No espaço dos fóruns, há uma troca entre os alunos e os professores. Nessa ferramenta, o educando pode responder o questionamento do conteúdo passado pelo professor e também trocar as experiências com seus colegas. A resposta fica salva para quem quiser ver, assim como as observações feitas pelo docente.
Em relação a recursos multimídia, o professor pode utilizar vídeos e áudios para reforçar o método de aprendizagem e diversificar a metodologia de ensino.
Uma estratégia citada por Susana que pode tornar o ensino a distância mais atrativo é o de implementação de estratégias de “Gamification”, que nada mais é do que o uso de jogos para contextos não relacionados a jogos. A implantação dessa metodologia pode tornar o ensino virtual um pouco mais motivador e engajador para o aluno. Um material de gamification faz com que o estudante trabalhe de forma mais colaborativa e favorece seu engajamento na aula.
Atualmente, há várias ferramentas que podem auxiliar o professor na interação com seu aluno, recursos como Whatsapp e Google Meet, por exemplo, podem tentar ‘’suprir’’ essa falta de contato face a face entre o profissional e o aluno. Aplicativos como Google Hangouts, Meet, Zoom e Jitsi, são opções para conseguir dialogar com o maior número de alunos ao mesmo tempo ou individualmente e, também, para receber o feedback necessário para o desenvolvimento do trabalho adaptado.

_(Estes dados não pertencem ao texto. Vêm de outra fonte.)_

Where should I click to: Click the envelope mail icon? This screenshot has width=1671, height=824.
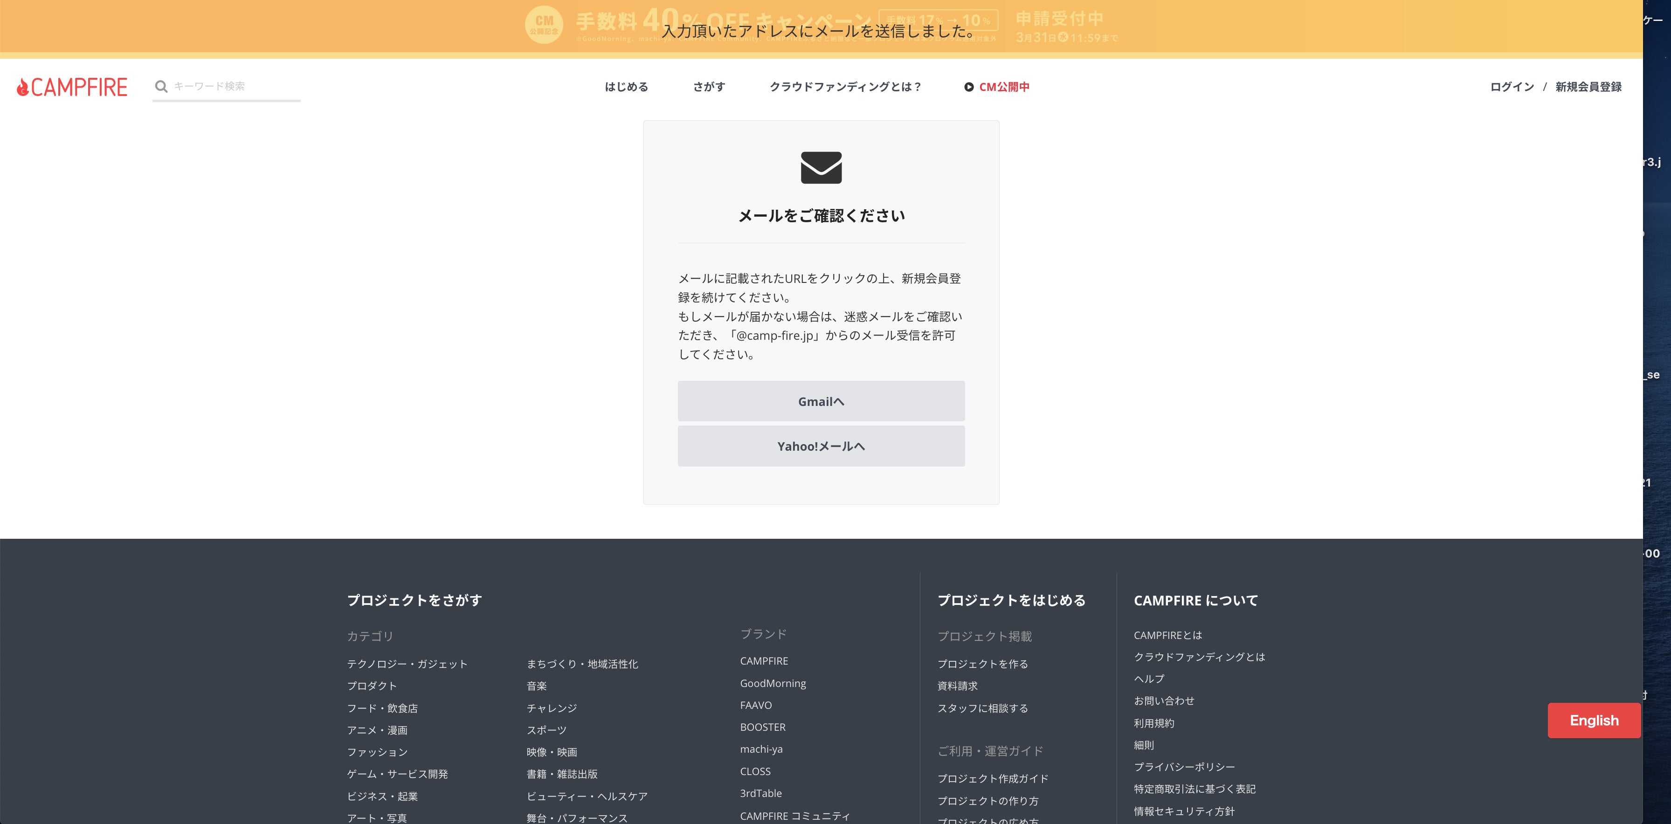tap(821, 167)
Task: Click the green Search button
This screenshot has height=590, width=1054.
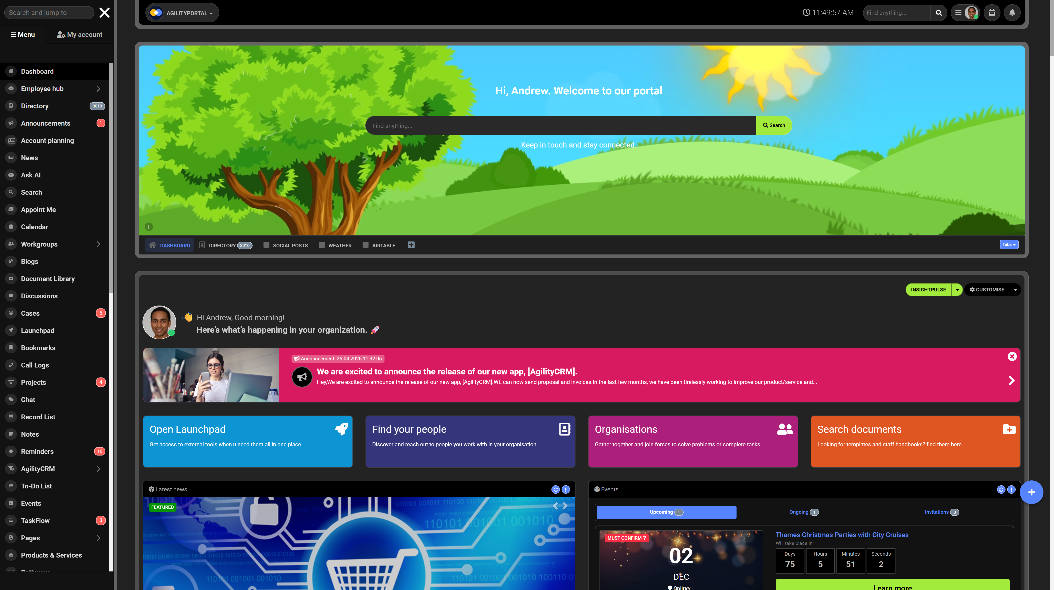Action: click(774, 126)
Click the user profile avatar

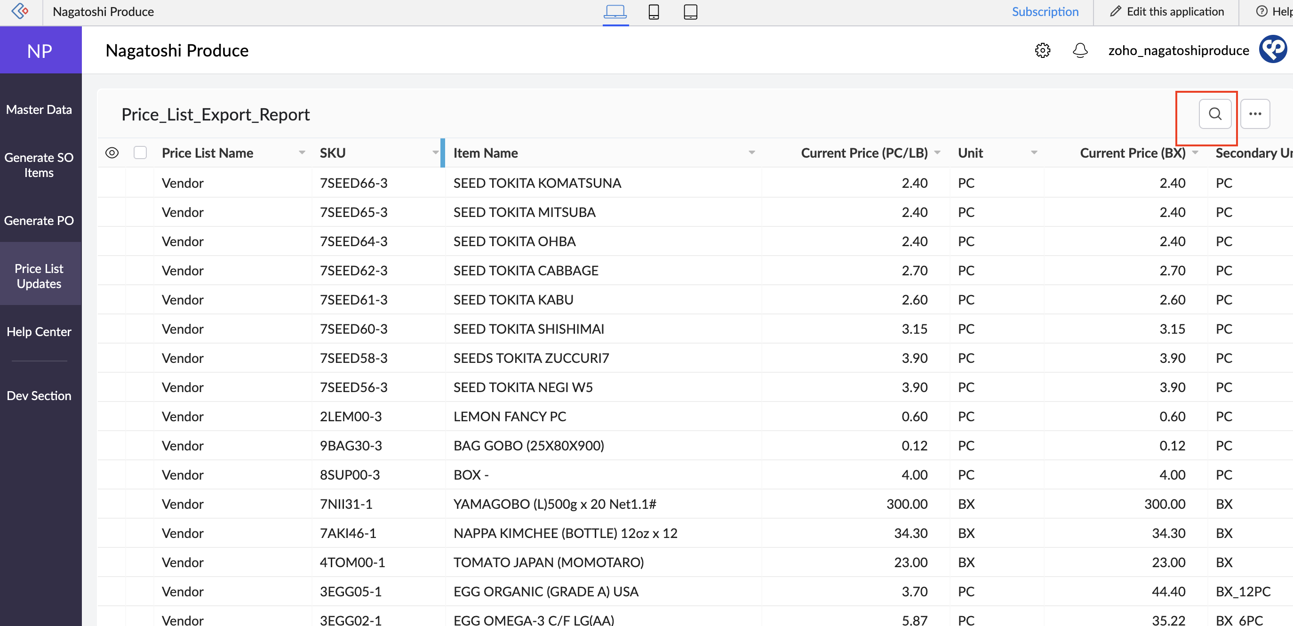pyautogui.click(x=1273, y=50)
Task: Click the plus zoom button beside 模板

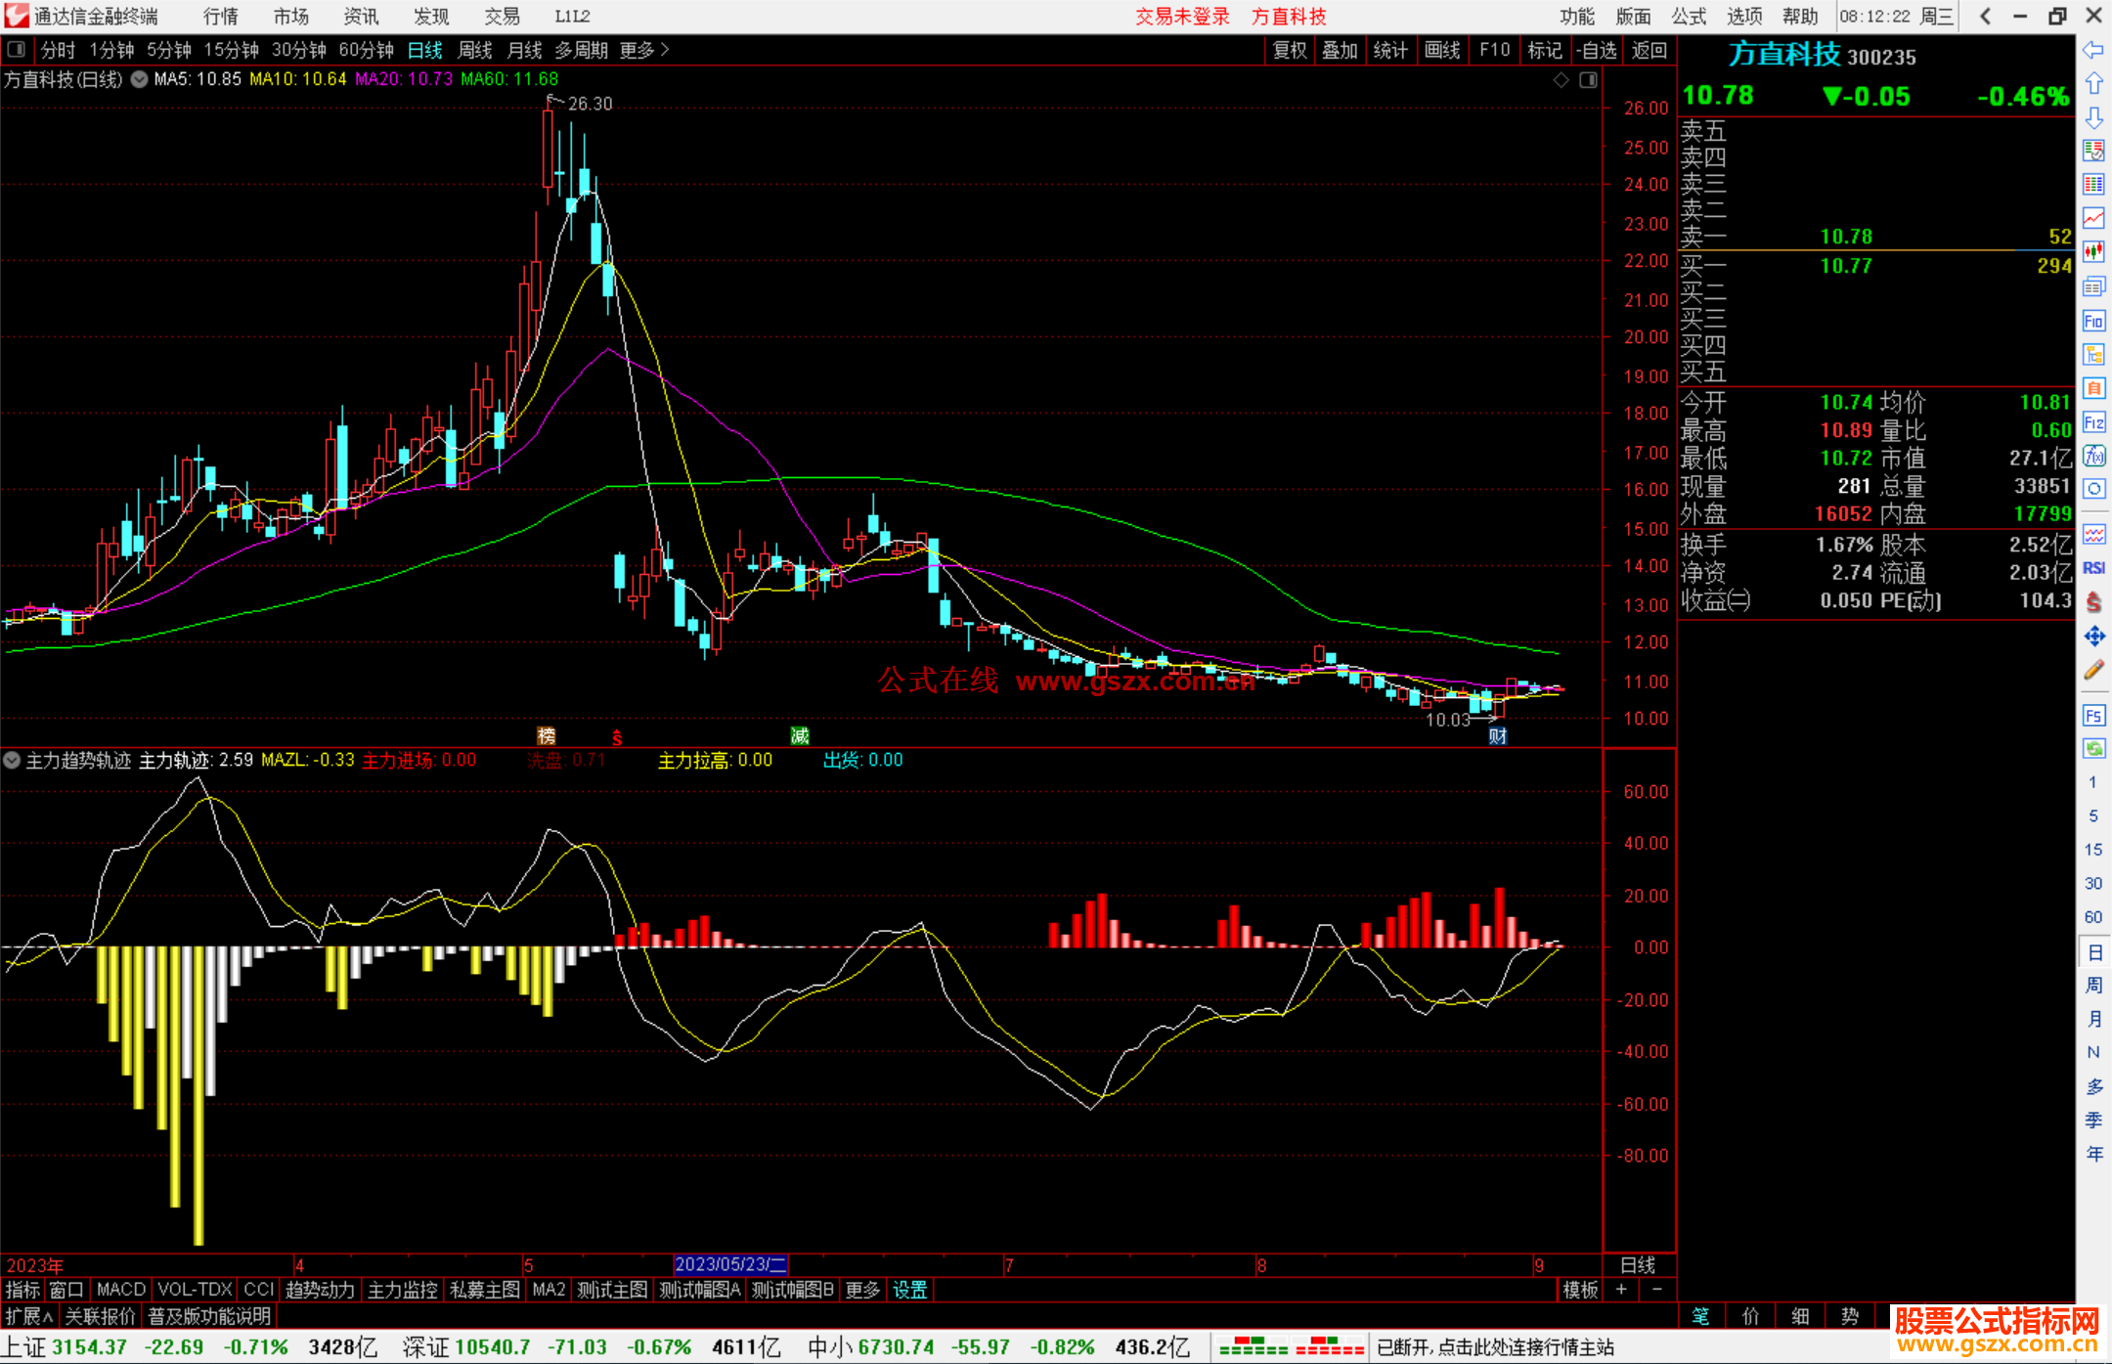Action: (1621, 1290)
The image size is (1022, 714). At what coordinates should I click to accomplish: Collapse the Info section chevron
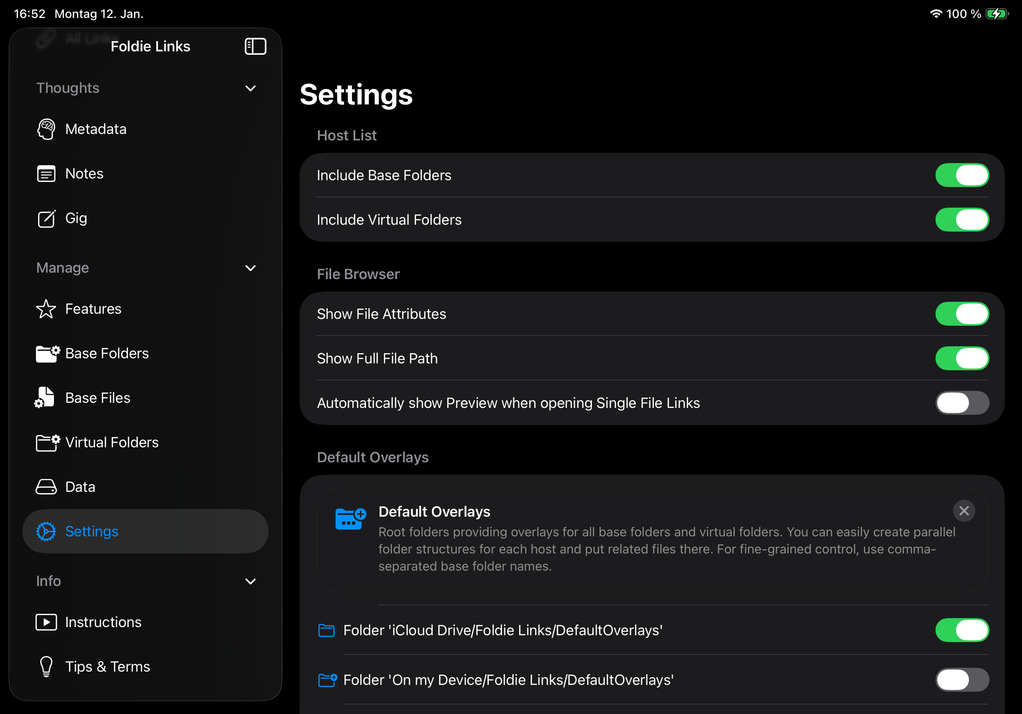pyautogui.click(x=251, y=581)
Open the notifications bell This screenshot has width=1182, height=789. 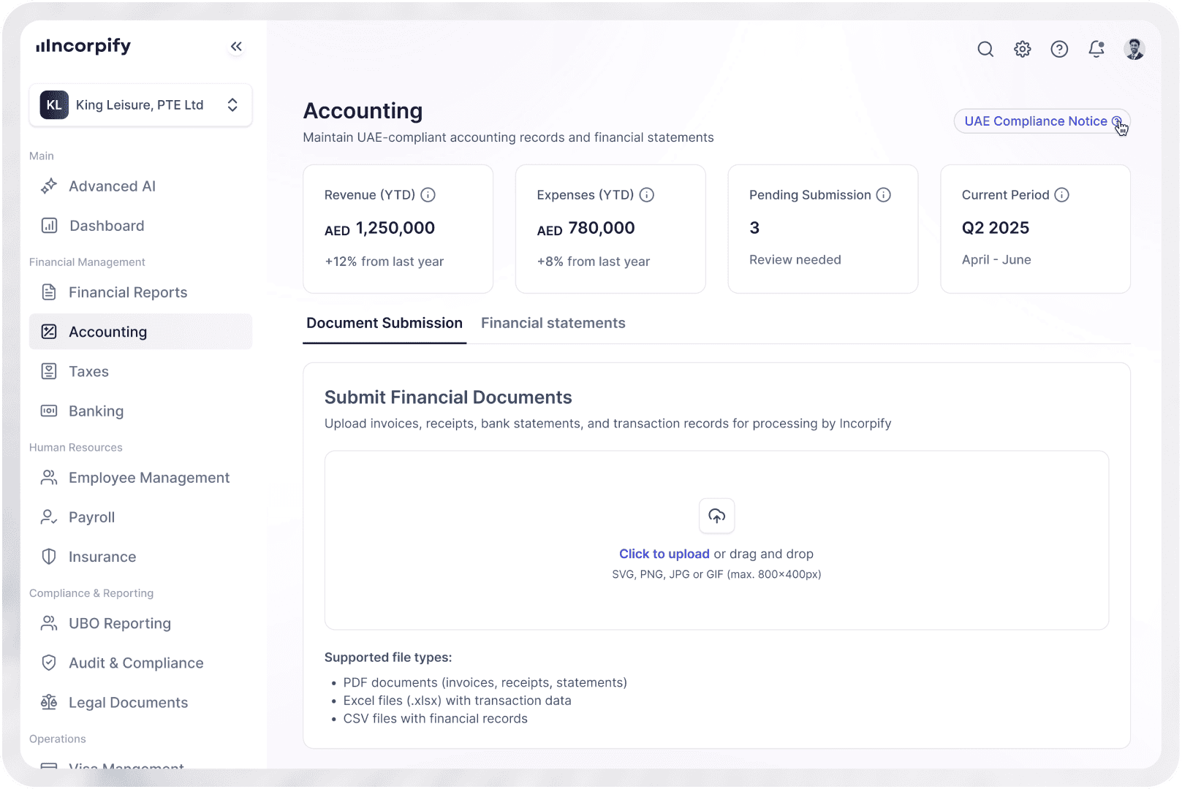click(x=1096, y=49)
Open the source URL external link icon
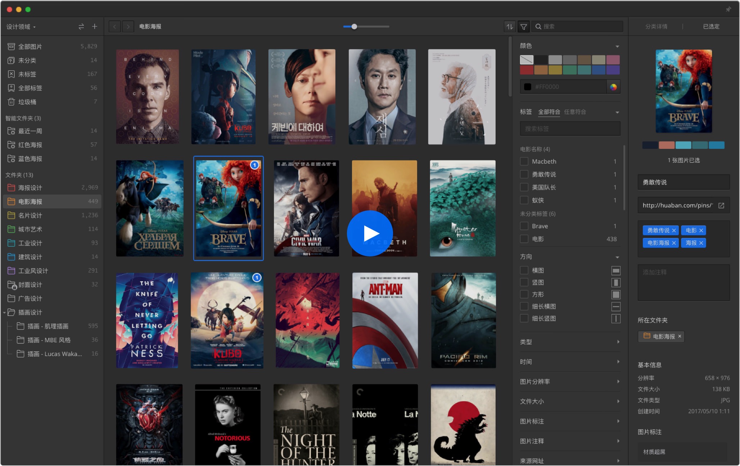 pos(721,205)

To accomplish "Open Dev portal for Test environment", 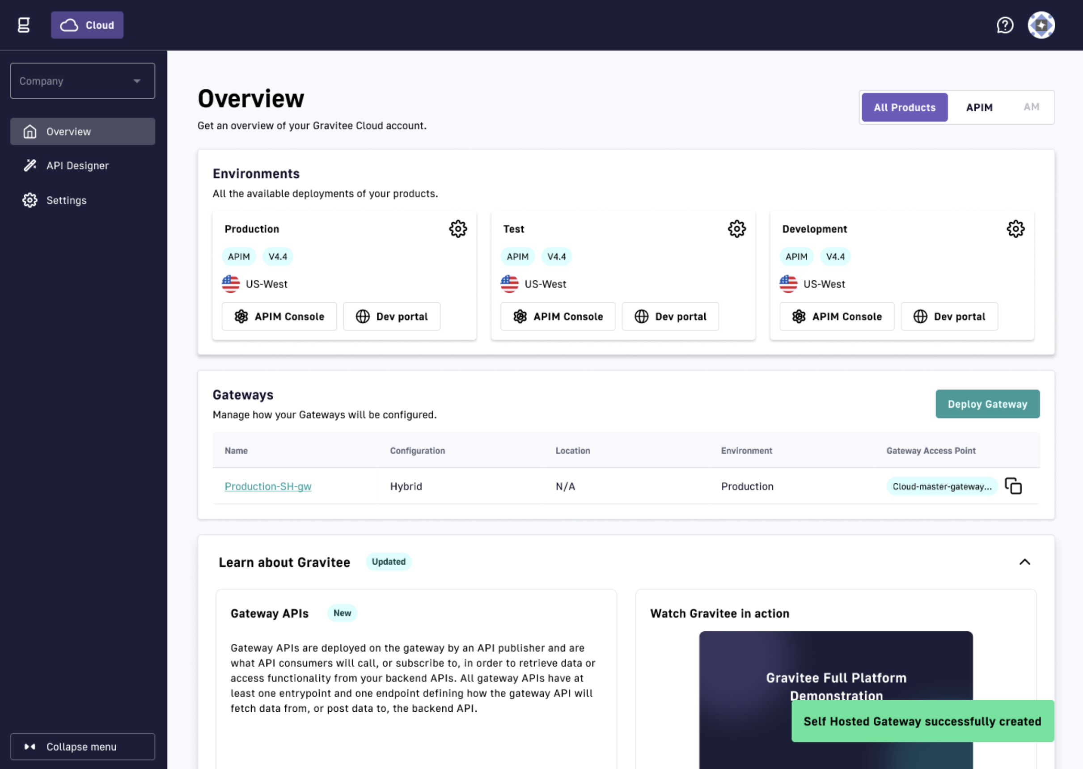I will pos(670,316).
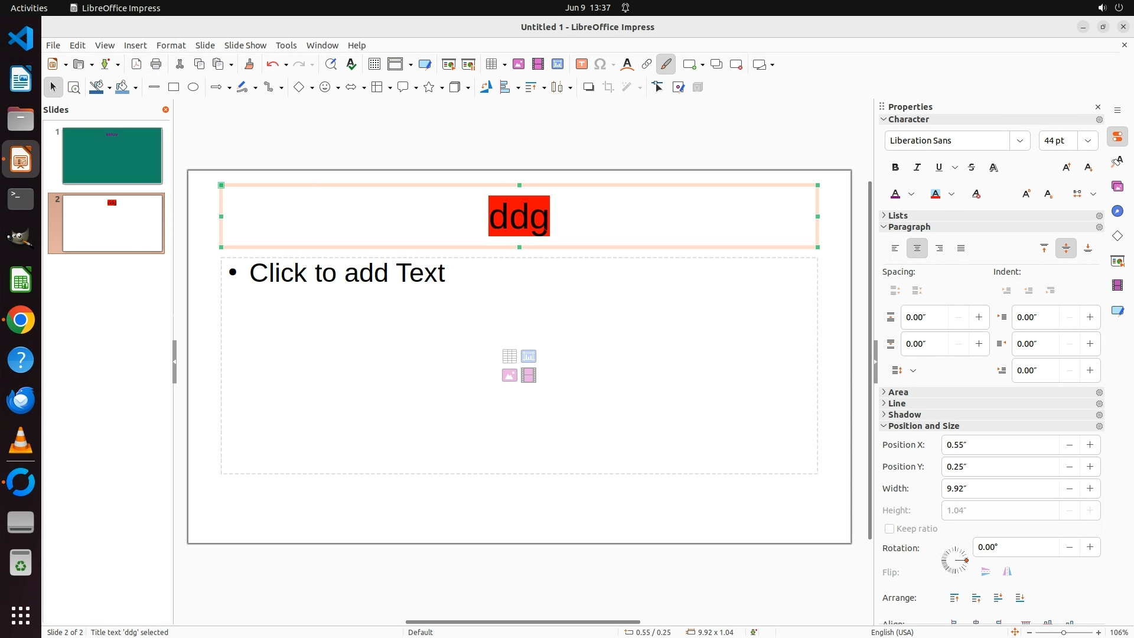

As aulas remotas podem servir como solução diante de um contexto de pandemia para alunos que possuem as condições necessárias para acompanharem esses materiais online. Porém, elas dependem também de grandes esforços por parte dos profissionais e dos alunos, que foram pegos de surpresa por esse método de ensinar à distância e se vêem diante de um novo desafio de ensino e aprendizagem.
Aulas remotas, solução ou problema?
A UFSM possui estudantes de várias regiões do país, que no meio da pandemia se viram obrigados a retornar à suas respectivas cidades. Com isso, muitos não possuem condições de acompanharem estas aulas à distância, acessando o Moodle e E-mail.
O Diretório Central dos Estudantes (DCE) realizou um abaixo-assinado que conta com a assinatura de 5.583 pessoas até a escrita da reportagem, com a proposta do cancelamento do semestre, por conta de que ‘’boa parte dos professores nunca haviam utilizado esse tipo de dinâmica e nem mesmo foram capacitados para tal” Em uma publicação realizada na página do DCE, a maioria dos estudantes responderam que estão ‘’sofrendo um impacto emocional/psicológico negativo devido a pandemia, e muitos não estão conseguindo realizar as atividades do REDE por conta disso’’.
Apesar da garantia de recuperação para quem não participou destas aulas à distância, muitos alunos ficam com um “pé atrás”’ sobre como será realizada essa recuperação. Desde junho, coordenações de curso, departamentos, centros de ensino e reitorias têm realizado reuniões para discutir alternativas para o prosseguimento das aulas. No próximo dia 17 de julho, haverá reunião do Conselho de Ensino, Pesquisa e Extensão (CEPE), instância superior formada por representantes de todas unidades de ensino – docentes, discentes e técnicos administrativos e que deverá deliberar sobre a situação do REDE e encaminhamentos para o calendário acadêmico.